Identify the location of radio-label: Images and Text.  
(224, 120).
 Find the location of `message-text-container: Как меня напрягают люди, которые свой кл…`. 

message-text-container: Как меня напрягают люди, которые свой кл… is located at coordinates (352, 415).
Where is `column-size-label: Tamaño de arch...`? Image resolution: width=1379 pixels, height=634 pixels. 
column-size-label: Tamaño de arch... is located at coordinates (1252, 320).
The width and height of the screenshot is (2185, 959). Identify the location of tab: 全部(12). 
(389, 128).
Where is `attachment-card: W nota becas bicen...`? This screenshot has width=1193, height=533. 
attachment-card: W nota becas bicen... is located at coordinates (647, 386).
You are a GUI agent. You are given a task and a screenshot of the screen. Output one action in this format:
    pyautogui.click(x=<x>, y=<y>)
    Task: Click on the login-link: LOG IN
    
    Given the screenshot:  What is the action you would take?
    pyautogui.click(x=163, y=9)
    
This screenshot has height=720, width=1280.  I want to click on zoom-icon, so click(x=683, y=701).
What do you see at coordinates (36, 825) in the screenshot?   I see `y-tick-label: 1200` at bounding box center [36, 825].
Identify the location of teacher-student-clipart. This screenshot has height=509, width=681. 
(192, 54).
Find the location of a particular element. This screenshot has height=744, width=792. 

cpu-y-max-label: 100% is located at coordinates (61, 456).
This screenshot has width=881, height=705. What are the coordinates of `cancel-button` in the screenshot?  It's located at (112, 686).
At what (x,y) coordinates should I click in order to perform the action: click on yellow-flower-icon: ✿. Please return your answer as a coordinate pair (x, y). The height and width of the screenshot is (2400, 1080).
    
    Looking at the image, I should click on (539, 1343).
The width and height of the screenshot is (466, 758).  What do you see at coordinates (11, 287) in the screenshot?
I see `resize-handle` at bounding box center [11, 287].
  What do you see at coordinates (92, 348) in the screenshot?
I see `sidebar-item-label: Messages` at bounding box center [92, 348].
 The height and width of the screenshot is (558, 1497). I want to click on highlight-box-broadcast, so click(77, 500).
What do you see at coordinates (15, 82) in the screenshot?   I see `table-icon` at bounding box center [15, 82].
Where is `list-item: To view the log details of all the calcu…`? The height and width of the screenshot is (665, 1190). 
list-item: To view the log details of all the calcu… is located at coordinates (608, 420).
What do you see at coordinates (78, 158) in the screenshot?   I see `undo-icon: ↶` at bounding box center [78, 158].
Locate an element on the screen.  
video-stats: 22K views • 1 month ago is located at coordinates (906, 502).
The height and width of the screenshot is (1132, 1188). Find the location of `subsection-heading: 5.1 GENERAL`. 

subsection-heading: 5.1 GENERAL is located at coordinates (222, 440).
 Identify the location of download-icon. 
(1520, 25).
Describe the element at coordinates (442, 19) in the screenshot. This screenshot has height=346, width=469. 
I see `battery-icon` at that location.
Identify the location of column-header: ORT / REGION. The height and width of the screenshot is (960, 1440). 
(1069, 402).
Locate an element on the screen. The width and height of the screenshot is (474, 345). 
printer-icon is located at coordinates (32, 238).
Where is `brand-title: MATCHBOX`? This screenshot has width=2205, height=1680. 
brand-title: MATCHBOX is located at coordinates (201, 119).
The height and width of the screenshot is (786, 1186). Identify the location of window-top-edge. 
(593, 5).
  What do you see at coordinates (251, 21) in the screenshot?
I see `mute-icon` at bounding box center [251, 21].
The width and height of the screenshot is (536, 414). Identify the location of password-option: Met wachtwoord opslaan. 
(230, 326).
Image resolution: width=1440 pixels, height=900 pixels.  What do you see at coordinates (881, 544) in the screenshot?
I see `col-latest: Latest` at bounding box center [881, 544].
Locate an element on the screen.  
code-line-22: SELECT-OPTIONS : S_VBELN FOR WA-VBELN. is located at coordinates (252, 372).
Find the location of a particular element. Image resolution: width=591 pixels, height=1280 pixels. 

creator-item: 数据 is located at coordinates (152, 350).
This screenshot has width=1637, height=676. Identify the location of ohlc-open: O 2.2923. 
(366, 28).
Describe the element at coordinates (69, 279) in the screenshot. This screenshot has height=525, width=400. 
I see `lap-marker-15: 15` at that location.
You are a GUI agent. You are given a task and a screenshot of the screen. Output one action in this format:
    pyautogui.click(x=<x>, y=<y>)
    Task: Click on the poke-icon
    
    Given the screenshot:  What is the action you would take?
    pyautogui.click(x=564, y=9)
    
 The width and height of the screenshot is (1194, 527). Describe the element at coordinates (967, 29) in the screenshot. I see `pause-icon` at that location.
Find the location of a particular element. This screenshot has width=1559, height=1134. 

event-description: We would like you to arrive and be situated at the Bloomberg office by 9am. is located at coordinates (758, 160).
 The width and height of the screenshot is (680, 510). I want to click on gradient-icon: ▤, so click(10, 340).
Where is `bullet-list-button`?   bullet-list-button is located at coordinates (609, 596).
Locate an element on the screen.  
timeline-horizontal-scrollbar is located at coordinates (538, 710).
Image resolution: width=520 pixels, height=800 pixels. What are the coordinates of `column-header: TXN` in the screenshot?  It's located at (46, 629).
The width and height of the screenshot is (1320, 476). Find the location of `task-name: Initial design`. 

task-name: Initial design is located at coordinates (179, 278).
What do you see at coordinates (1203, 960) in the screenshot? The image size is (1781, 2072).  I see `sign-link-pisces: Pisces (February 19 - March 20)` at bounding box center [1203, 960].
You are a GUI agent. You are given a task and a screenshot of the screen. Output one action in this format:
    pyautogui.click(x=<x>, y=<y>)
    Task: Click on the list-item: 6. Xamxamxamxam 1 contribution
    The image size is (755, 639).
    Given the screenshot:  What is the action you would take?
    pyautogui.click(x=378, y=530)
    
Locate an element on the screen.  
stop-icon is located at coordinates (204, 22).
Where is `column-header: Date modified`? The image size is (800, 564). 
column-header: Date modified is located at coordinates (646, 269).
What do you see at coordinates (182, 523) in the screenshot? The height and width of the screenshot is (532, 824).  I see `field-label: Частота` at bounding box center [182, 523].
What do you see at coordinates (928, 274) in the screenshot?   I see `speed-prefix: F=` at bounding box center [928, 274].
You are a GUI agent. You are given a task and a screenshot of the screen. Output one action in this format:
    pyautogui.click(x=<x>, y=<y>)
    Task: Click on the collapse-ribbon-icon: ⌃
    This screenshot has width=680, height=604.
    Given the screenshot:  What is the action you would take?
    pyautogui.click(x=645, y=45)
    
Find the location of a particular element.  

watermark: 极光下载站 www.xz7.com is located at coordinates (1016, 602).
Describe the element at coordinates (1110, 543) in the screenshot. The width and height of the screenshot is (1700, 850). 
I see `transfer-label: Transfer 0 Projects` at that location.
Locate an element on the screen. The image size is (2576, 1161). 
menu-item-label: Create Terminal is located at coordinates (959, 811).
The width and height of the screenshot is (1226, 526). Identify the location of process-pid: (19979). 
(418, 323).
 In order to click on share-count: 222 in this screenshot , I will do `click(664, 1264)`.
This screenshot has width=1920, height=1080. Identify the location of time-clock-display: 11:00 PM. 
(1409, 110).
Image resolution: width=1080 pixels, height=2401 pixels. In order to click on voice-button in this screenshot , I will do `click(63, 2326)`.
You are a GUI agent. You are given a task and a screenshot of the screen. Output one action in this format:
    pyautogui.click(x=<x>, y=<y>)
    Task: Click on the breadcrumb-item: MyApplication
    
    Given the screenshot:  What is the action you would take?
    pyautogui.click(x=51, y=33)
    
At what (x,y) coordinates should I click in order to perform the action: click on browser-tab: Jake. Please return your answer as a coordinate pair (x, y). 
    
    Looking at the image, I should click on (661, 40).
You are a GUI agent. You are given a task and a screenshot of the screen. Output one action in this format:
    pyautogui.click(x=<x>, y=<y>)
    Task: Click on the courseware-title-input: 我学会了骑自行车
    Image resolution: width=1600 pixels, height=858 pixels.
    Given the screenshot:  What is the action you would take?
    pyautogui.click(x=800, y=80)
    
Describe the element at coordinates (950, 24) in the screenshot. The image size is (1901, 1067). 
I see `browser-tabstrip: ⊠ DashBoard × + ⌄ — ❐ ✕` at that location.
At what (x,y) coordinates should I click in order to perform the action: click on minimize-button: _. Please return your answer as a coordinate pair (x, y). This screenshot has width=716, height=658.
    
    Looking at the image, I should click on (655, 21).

# Instructions to follow
Rewrite the stretch of lines from the start through the line containing "coordinates (352, 415).", substituting "the position of" for "the location of" and leaving everything else unchanged.

# Response area
Identify the position of radio-label: Images and Text.  
(224, 120).
 Find the position of `message-text-container: Как меня напрягают люди, которые свой кл…`. 

message-text-container: Как меня напрягают люди, которые свой кл… is located at coordinates (352, 415).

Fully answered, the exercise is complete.